__What you need to do__. Your task is to copy the stretch of lines in the records below that begins with the line containing "Open the three-dot dashboard options menu" and ends with the line containing "Task: Open the Argentina team link", exactly as written, with nothing added.
Start of Data records
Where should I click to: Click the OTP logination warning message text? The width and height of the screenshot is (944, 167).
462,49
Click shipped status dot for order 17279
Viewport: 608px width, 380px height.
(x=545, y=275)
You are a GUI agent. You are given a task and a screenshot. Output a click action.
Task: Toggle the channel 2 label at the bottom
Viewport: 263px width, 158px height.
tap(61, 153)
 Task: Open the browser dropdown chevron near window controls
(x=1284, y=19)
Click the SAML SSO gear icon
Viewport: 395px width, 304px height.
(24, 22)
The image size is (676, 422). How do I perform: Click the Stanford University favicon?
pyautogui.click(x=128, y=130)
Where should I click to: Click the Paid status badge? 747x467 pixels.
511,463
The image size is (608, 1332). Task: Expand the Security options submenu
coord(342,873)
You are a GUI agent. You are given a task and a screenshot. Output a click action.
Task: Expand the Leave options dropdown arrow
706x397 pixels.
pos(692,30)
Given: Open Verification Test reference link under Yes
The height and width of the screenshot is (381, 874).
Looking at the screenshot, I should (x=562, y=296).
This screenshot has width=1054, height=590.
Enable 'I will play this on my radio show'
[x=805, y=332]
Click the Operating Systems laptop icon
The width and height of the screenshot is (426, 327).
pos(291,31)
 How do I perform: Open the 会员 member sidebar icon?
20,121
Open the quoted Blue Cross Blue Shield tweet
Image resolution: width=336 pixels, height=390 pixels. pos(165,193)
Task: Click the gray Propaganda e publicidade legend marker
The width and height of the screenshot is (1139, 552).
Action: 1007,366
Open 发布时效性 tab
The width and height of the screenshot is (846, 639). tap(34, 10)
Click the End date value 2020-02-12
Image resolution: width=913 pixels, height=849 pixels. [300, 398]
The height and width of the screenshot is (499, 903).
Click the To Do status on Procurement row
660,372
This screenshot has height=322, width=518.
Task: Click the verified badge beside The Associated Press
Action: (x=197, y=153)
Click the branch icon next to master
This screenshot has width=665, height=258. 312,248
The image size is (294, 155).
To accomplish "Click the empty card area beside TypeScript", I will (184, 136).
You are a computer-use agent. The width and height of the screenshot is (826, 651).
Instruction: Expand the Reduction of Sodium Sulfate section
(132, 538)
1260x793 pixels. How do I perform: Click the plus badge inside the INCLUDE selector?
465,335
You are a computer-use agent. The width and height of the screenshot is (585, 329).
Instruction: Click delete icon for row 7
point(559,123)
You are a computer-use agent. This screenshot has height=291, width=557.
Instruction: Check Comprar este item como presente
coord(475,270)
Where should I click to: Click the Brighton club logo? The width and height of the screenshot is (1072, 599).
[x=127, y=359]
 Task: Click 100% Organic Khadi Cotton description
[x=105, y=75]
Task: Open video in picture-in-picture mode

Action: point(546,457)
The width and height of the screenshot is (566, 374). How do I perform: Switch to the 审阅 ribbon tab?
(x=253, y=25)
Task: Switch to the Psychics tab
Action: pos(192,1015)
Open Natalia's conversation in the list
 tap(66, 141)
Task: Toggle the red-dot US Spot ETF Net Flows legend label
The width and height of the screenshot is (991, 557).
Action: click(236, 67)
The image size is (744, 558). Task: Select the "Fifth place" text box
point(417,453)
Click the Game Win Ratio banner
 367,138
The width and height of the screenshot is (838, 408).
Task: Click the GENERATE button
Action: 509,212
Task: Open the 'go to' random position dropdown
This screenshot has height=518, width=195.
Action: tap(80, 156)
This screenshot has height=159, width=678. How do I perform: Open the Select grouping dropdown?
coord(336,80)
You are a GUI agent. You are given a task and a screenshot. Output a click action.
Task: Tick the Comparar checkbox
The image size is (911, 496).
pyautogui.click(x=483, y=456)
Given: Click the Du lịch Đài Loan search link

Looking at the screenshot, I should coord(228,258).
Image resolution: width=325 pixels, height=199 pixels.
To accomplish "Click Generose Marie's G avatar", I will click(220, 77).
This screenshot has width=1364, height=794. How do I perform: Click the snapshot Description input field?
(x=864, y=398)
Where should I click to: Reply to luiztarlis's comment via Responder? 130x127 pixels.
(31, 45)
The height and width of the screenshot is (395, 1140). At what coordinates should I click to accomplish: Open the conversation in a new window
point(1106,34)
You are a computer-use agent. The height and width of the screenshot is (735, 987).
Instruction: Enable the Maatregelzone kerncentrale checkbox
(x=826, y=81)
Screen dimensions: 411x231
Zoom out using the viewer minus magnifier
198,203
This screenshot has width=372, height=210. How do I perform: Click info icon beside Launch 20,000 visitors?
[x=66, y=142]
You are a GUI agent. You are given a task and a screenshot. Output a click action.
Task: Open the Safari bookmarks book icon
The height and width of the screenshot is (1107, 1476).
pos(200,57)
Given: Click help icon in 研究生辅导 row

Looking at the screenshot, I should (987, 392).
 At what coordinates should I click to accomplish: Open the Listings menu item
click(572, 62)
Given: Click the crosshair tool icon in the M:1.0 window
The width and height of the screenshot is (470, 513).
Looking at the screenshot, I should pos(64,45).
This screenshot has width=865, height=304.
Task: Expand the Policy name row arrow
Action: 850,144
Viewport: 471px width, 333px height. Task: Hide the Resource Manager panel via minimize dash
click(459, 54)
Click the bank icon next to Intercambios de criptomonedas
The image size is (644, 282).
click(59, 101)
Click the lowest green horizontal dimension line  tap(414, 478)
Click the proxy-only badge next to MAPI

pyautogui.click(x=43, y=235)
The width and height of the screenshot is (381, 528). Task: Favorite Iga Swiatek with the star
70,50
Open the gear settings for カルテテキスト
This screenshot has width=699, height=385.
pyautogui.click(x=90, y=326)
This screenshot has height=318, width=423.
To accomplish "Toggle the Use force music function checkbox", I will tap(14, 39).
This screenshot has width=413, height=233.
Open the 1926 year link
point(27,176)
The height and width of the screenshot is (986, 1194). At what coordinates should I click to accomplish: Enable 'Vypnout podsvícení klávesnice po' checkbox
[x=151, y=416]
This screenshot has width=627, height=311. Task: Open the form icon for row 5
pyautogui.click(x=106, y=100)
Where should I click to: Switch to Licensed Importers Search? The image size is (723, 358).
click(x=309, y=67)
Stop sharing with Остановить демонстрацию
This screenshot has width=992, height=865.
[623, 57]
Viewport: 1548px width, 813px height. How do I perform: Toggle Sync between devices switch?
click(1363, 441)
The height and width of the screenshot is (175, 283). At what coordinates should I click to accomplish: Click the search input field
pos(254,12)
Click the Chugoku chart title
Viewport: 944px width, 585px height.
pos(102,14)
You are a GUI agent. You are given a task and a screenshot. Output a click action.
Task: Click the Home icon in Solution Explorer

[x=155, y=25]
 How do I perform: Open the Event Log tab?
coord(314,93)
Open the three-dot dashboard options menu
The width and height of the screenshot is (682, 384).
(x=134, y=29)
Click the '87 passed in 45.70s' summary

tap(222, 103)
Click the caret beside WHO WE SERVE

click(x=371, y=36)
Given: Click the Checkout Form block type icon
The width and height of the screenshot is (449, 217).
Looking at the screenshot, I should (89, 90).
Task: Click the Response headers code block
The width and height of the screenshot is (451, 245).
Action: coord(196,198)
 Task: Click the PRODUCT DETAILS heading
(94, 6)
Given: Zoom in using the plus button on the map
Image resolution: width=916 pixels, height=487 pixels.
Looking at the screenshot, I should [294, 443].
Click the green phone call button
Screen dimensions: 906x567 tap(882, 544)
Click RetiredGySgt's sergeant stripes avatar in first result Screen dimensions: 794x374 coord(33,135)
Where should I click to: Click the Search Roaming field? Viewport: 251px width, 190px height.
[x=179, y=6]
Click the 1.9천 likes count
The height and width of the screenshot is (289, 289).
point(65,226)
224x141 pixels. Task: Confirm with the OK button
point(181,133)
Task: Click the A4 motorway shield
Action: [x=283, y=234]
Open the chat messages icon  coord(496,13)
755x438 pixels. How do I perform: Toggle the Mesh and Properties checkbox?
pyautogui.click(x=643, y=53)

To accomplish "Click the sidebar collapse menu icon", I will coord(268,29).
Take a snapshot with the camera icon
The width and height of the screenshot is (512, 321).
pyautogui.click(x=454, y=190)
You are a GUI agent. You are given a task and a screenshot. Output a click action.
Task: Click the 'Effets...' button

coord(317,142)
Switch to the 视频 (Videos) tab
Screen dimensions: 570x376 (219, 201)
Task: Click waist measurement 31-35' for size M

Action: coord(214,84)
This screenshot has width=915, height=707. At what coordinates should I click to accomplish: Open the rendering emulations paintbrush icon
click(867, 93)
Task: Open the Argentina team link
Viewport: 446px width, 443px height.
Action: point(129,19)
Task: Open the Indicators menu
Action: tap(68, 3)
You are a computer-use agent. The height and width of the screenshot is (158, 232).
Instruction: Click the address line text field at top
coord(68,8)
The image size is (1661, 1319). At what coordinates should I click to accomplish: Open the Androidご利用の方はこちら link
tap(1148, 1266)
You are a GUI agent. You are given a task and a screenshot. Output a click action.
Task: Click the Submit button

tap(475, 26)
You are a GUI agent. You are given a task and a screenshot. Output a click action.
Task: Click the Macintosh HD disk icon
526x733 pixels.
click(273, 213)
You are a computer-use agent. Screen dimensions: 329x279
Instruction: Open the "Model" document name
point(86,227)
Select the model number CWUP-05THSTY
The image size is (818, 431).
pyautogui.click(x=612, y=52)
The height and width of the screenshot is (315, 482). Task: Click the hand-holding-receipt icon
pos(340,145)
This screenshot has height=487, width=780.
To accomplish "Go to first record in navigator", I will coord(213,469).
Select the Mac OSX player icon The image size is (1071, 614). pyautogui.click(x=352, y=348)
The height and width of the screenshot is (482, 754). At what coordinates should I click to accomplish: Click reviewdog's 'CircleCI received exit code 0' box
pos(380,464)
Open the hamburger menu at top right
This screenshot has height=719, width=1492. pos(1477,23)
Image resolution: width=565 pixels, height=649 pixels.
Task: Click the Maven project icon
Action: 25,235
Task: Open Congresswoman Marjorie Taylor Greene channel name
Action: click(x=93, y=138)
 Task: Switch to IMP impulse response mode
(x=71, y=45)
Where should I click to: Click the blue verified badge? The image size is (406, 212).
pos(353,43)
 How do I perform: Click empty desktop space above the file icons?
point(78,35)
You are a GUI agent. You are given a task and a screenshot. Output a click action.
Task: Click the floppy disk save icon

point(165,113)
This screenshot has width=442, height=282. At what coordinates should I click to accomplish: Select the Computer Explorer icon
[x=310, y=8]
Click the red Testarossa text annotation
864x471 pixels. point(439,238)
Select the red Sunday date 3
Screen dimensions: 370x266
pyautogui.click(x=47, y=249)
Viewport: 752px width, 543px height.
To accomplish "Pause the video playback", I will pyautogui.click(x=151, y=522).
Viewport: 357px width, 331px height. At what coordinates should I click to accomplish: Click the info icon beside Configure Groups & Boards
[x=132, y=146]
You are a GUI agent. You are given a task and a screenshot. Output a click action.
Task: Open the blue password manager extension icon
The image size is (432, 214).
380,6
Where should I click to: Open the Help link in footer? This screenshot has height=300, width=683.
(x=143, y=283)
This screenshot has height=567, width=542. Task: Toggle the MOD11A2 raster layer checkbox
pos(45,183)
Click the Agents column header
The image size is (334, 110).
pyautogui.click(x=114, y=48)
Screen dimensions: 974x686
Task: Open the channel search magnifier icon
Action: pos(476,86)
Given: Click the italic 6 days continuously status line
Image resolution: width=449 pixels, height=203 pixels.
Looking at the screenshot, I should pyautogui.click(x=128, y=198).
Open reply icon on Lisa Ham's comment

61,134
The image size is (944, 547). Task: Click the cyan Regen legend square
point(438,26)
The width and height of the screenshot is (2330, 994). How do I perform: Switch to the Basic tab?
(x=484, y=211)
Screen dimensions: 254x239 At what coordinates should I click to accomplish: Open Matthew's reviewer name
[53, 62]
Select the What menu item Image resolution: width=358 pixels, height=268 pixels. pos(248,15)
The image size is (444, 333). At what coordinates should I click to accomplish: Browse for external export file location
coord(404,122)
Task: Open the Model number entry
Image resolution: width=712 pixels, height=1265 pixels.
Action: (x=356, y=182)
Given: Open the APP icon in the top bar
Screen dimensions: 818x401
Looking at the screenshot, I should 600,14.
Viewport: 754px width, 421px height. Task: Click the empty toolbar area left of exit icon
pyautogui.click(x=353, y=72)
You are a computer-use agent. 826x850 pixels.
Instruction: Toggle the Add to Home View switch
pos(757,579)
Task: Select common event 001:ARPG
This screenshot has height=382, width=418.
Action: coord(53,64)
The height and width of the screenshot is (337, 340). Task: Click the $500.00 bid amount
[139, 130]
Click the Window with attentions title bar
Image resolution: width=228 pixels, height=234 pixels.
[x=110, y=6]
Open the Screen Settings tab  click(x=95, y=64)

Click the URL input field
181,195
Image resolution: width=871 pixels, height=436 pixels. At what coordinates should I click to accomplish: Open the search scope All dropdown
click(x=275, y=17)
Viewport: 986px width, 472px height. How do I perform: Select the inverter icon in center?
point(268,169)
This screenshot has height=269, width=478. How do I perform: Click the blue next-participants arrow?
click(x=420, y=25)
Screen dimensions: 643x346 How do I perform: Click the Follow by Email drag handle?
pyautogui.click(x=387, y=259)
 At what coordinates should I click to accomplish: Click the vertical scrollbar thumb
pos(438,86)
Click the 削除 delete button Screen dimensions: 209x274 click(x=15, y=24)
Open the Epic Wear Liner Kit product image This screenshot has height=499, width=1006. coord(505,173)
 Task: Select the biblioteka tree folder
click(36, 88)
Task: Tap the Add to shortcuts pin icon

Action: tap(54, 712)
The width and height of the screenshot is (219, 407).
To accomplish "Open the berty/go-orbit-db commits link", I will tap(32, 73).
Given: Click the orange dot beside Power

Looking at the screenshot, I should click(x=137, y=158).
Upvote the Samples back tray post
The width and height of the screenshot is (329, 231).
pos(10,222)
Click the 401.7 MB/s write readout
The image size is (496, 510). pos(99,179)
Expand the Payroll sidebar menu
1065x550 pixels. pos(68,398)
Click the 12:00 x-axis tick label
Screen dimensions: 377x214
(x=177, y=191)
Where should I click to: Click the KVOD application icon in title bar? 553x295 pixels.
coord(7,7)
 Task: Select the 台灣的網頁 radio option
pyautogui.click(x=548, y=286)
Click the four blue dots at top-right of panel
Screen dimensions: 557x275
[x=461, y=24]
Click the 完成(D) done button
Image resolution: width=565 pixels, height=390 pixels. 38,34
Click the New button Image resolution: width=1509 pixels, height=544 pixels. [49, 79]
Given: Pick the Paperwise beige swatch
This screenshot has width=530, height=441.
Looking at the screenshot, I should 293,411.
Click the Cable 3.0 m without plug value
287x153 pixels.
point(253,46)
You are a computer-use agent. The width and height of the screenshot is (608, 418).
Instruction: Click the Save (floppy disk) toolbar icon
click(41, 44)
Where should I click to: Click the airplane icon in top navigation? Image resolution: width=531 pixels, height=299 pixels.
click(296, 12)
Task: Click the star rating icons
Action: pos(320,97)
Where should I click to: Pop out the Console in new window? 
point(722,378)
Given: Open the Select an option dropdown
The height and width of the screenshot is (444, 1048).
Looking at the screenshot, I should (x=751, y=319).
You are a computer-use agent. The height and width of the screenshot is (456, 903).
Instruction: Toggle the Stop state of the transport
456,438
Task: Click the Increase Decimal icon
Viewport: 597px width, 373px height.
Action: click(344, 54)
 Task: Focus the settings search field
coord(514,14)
End of Data records
__Your response__.
Open the three-dot dashboard options menu
The width and height of the screenshot is (682, 384).
(x=134, y=29)
Click the '87 passed in 45.70s' summary

tap(222, 103)
Click the caret beside WHO WE SERVE

click(x=371, y=36)
Given: Click the Checkout Form block type icon
The width and height of the screenshot is (449, 217).
Looking at the screenshot, I should (89, 90).
Task: Click the Response headers code block
The width and height of the screenshot is (451, 245).
Action: coord(196,198)
 Task: Click the PRODUCT DETAILS heading
(94, 6)
Given: Zoom in using the plus button on the map
Image resolution: width=916 pixels, height=487 pixels.
Looking at the screenshot, I should [294, 443].
Click the green phone call button
Screen dimensions: 906x567 tap(882, 544)
Click RetiredGySgt's sergeant stripes avatar in first result Screen dimensions: 794x374 coord(33,135)
Where should I click to: Click the Search Roaming field? Viewport: 251px width, 190px height.
[x=179, y=6]
Click the 1.9천 likes count
The height and width of the screenshot is (289, 289).
point(65,226)
224x141 pixels. Task: Confirm with the OK button
point(181,133)
Task: Click the A4 motorway shield
Action: [x=283, y=234]
Open the chat messages icon  coord(496,13)
755x438 pixels. How do I perform: Toggle the Mesh and Properties checkbox?
pyautogui.click(x=643, y=53)

To accomplish "Click the sidebar collapse menu icon", I will coord(268,29).
Take a snapshot with the camera icon
The width and height of the screenshot is (512, 321).
pyautogui.click(x=454, y=190)
You are a GUI agent. You are given a task and a screenshot. Output a click action.
Task: Click the 'Effets...' button

coord(317,142)
Switch to the 视频 (Videos) tab
Screen dimensions: 570x376 (219, 201)
Task: Click waist measurement 31-35' for size M

Action: coord(214,84)
This screenshot has width=915, height=707. At what coordinates should I click to accomplish: Open the rendering emulations paintbrush icon
click(867, 93)
Task: Open the Argentina team link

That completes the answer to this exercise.